Q: How did GAPC come about?
S: I got all this going when I was twenty-four, and I’ve been doing nothing but reinvesting in it since. Back then, I owned a majority of the ATM machines down here and when the Arcadia burned up, the only pizza place that was down here was part of that. Greenville went without a pizza place and I wanted to fill that void. I originally started it with my older brother who helped me get it going. Prior to this I didn’t have any real restaurant experience, so I learned everything from him. I had the work ethic and drive to push it, but I didn’t realize how hard it was going to be. We had the structure of how we would construct our pizza and then over the years I worked to perfect it. It’s constantly evolving between the ingredients and new flavors I am looking to bring in.

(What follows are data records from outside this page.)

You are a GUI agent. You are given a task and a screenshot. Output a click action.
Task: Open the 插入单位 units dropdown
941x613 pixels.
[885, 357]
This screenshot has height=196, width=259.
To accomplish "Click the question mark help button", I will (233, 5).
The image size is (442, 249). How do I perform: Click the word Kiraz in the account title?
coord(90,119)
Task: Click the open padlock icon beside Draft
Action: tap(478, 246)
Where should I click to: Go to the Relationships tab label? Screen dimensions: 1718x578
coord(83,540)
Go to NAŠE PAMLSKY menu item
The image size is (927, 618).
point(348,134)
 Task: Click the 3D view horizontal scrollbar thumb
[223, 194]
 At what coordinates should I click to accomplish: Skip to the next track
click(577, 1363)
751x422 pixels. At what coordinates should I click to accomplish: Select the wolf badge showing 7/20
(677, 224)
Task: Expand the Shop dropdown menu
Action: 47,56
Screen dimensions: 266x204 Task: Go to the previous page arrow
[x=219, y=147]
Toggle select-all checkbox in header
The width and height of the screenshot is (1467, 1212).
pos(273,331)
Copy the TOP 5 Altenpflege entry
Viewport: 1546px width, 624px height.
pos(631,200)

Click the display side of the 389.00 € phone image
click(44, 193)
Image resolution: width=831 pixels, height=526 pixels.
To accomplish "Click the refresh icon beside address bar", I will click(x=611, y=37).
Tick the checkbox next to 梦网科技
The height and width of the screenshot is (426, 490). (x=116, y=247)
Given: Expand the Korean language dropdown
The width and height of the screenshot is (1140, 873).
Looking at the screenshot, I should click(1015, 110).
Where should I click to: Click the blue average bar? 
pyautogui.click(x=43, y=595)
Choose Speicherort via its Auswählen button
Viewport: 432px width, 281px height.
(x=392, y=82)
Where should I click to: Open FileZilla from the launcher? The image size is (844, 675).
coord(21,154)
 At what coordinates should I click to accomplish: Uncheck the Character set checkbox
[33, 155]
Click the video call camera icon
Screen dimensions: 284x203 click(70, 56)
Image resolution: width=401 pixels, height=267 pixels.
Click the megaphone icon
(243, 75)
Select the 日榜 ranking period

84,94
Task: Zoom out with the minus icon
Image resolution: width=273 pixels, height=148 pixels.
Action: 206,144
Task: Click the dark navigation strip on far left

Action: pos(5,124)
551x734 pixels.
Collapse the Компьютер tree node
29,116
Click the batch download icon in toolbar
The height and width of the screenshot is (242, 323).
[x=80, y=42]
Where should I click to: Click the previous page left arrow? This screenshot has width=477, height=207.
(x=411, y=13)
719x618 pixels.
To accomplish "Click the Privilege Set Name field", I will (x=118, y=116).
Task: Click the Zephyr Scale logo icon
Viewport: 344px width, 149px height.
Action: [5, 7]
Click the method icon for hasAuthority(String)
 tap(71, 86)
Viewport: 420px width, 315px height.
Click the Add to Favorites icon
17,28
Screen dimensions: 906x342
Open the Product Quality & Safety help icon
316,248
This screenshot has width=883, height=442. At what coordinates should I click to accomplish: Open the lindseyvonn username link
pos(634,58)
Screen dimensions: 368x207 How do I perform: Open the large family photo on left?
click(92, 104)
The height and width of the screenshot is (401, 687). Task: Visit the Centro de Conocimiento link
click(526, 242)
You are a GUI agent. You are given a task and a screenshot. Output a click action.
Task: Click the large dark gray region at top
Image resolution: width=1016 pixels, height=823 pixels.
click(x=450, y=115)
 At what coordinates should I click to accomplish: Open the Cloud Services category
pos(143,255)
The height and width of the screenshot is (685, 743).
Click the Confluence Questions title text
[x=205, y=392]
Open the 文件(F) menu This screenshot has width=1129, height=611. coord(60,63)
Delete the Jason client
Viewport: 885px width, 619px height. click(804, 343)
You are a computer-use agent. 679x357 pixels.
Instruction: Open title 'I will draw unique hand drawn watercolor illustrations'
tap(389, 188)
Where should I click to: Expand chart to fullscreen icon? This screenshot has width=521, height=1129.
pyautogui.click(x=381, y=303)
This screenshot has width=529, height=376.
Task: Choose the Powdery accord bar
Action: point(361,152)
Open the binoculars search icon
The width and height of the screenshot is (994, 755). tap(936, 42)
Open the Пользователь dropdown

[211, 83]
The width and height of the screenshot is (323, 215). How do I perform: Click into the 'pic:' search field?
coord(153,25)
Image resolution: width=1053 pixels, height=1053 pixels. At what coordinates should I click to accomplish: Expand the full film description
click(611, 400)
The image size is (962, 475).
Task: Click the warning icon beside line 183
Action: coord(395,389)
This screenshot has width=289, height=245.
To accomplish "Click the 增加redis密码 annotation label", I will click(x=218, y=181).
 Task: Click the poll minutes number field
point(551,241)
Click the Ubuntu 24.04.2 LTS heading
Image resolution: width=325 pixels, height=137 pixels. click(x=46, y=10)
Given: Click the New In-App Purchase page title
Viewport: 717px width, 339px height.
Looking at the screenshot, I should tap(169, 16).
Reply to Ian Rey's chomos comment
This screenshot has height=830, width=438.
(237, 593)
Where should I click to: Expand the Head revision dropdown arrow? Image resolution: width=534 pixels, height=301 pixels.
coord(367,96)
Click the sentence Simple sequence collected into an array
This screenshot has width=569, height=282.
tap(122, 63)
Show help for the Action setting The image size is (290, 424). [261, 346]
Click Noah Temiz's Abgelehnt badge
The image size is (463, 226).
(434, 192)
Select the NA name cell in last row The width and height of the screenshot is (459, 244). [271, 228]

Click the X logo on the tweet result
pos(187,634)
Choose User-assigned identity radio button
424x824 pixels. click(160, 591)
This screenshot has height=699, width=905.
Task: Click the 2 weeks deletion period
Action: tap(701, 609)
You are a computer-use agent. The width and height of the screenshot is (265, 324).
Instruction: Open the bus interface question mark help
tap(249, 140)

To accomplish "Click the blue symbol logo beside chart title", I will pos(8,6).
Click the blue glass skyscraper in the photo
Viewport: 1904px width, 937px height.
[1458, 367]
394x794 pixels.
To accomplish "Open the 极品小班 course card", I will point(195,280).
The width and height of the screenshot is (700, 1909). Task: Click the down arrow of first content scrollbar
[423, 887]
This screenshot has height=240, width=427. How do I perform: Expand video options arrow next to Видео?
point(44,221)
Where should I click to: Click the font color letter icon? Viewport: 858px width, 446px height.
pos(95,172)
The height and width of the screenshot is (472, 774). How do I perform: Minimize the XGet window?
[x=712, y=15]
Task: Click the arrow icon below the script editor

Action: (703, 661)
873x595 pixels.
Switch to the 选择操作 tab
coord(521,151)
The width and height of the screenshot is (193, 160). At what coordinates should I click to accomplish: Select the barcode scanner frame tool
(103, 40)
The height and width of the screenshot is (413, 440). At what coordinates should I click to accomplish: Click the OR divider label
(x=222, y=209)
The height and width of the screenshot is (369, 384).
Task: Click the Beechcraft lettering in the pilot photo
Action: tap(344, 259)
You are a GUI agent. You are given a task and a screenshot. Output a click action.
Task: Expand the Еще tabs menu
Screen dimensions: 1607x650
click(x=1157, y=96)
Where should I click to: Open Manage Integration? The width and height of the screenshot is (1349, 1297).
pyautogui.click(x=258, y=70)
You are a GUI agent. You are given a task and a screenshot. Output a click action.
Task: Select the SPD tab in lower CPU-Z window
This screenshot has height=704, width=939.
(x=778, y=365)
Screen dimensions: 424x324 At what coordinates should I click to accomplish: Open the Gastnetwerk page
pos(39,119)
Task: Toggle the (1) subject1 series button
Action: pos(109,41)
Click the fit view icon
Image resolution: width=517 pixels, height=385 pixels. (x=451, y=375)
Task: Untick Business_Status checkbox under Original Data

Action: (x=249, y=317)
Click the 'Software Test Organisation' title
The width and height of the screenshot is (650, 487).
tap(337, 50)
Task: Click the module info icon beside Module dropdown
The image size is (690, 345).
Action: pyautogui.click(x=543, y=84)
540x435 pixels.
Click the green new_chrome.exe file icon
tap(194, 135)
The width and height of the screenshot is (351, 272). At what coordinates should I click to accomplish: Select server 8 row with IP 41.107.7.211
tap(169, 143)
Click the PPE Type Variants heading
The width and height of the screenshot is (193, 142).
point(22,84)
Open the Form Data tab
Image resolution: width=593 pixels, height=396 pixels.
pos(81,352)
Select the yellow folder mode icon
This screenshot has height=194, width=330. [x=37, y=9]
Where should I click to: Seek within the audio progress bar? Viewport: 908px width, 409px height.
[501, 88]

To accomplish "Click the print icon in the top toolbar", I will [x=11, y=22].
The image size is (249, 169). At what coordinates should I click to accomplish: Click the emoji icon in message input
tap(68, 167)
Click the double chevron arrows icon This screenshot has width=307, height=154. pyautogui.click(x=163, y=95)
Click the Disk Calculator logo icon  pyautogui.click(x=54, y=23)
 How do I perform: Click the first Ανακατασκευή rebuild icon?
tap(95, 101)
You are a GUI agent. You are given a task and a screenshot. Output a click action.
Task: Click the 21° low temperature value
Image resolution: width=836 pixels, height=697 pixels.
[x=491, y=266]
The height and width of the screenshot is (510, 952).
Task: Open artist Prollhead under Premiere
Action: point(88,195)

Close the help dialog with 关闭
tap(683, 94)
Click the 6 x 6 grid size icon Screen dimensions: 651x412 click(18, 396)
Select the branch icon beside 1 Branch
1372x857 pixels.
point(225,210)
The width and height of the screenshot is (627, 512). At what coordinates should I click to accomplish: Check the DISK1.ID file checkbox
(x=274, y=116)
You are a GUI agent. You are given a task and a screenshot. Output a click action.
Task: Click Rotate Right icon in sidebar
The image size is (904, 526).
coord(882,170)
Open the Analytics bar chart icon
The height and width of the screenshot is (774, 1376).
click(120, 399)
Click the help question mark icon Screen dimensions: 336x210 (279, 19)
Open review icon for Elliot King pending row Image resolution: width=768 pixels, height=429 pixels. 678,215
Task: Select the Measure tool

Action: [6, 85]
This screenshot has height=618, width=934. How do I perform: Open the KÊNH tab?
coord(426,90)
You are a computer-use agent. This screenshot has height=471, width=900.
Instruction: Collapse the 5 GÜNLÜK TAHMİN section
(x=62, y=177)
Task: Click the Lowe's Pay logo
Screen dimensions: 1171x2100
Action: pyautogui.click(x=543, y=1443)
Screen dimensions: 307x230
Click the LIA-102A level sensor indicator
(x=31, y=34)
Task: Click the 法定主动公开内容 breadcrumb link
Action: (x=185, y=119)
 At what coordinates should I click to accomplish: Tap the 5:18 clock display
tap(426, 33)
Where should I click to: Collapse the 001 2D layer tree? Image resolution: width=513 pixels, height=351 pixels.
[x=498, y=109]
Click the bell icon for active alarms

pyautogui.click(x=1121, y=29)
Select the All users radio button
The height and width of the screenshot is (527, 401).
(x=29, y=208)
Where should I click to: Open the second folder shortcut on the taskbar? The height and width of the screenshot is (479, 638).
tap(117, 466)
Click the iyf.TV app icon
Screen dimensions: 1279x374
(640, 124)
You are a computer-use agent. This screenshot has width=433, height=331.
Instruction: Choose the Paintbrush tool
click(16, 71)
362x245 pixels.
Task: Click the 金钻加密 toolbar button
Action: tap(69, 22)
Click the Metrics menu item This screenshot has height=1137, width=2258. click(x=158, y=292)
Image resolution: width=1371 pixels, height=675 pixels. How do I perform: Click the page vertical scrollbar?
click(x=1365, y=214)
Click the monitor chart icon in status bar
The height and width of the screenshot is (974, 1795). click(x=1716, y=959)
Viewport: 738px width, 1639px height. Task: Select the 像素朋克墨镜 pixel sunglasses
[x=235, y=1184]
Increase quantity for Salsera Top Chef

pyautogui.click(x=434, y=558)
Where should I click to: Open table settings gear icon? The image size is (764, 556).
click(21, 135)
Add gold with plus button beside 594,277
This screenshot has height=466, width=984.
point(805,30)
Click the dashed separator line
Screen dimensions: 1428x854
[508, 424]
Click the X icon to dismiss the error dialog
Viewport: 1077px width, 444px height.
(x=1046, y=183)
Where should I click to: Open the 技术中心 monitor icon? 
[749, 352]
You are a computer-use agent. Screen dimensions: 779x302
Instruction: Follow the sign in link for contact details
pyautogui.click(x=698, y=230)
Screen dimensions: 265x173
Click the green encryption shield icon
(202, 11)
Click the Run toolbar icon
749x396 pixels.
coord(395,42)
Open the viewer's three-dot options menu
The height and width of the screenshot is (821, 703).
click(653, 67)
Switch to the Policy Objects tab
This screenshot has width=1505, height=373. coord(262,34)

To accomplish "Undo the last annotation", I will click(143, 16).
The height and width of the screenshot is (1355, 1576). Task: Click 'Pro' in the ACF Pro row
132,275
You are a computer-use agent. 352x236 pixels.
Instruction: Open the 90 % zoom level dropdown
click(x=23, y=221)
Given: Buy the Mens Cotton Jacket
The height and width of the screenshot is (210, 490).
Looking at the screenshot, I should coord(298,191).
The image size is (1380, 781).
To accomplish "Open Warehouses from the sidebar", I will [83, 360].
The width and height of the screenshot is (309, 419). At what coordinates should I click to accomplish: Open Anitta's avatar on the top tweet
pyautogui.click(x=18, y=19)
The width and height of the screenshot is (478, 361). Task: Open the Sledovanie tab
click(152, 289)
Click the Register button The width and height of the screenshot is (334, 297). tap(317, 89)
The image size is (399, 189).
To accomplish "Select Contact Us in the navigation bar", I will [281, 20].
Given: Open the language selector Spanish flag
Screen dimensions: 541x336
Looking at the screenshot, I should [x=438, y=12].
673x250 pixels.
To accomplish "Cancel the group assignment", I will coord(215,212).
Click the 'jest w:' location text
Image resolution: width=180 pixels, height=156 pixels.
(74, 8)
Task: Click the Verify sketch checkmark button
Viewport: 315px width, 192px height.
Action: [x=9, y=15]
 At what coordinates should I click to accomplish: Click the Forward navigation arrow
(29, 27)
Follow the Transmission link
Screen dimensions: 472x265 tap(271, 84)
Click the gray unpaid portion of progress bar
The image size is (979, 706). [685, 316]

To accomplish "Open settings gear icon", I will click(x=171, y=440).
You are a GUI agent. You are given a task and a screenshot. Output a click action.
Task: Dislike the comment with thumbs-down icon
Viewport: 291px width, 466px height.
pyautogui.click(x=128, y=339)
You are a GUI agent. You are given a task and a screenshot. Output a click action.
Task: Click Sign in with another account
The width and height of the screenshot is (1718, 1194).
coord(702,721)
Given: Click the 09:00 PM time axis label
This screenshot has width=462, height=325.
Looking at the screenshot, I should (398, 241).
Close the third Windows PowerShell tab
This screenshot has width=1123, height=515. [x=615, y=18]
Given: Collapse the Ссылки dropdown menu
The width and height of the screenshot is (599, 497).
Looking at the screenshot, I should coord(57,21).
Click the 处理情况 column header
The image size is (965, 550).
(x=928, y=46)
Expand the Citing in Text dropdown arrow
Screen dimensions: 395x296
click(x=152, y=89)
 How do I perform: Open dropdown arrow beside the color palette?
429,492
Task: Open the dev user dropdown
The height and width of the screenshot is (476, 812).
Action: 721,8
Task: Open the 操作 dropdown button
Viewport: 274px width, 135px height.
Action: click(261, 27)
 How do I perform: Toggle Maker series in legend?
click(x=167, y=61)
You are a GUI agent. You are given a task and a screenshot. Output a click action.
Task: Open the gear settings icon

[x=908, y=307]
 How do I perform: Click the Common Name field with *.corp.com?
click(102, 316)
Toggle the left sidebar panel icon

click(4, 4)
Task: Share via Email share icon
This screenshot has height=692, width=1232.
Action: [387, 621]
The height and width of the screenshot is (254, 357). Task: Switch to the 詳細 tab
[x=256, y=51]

Q: What’s been the most exciting thing about your journey with GAPC?
S: Right now, it’s from where it started to where it is now. Being in an area that is so popular and working alongside other business owners that are locally minded as well. The construction through the years completely changed the landscape of what types of owners are down here. There were so many businesses that closed, and we stayed.
M: It was scary down here during the street construction. No one was coming around and we basically relied on delivery. At one point there was so much mud we lined up pizza boxes as our sidewalk. Just [to let people] know, that at point there was literally no street, but we were still here.
Q: What’s the story behind your phoenix logo?
S: It embodies our survival of opening down here on Greenville and being reborn. It’s that “rising from the ashes” kind of mentality. It’s important to us to have a logo that gives that story.
Q: Would you say you sell New York style pies?
S: I never tried to mimic the New York pizza, but out of what we created a lot of New Yorkers will come in saying it’s the closest thing they can find that reminds them of back home. Maybe it’s the size of the slice or the type of ovens we have. I would say our pizza is more New York style, but I wouldn’t call us that. You could call us an East Dallas style pizza.
Q: What separates you from the other places out there?
S: We’ve been cooking our sauce since day one. It’s something most places don’t do. It’s a long, time-consuming process, but it’s what makes our pies taste different than others. All our toppings that we use come in fresh and raw. We season them our way and cook them from raw instead of sourcing them from an outside company. We cook everything up daily. For example, instead of just putting the mushrooms on our pizza, we sauté them in-house to give them a stronger flavor profile. We want to put in that extra yard of work to dish out the best for our customers.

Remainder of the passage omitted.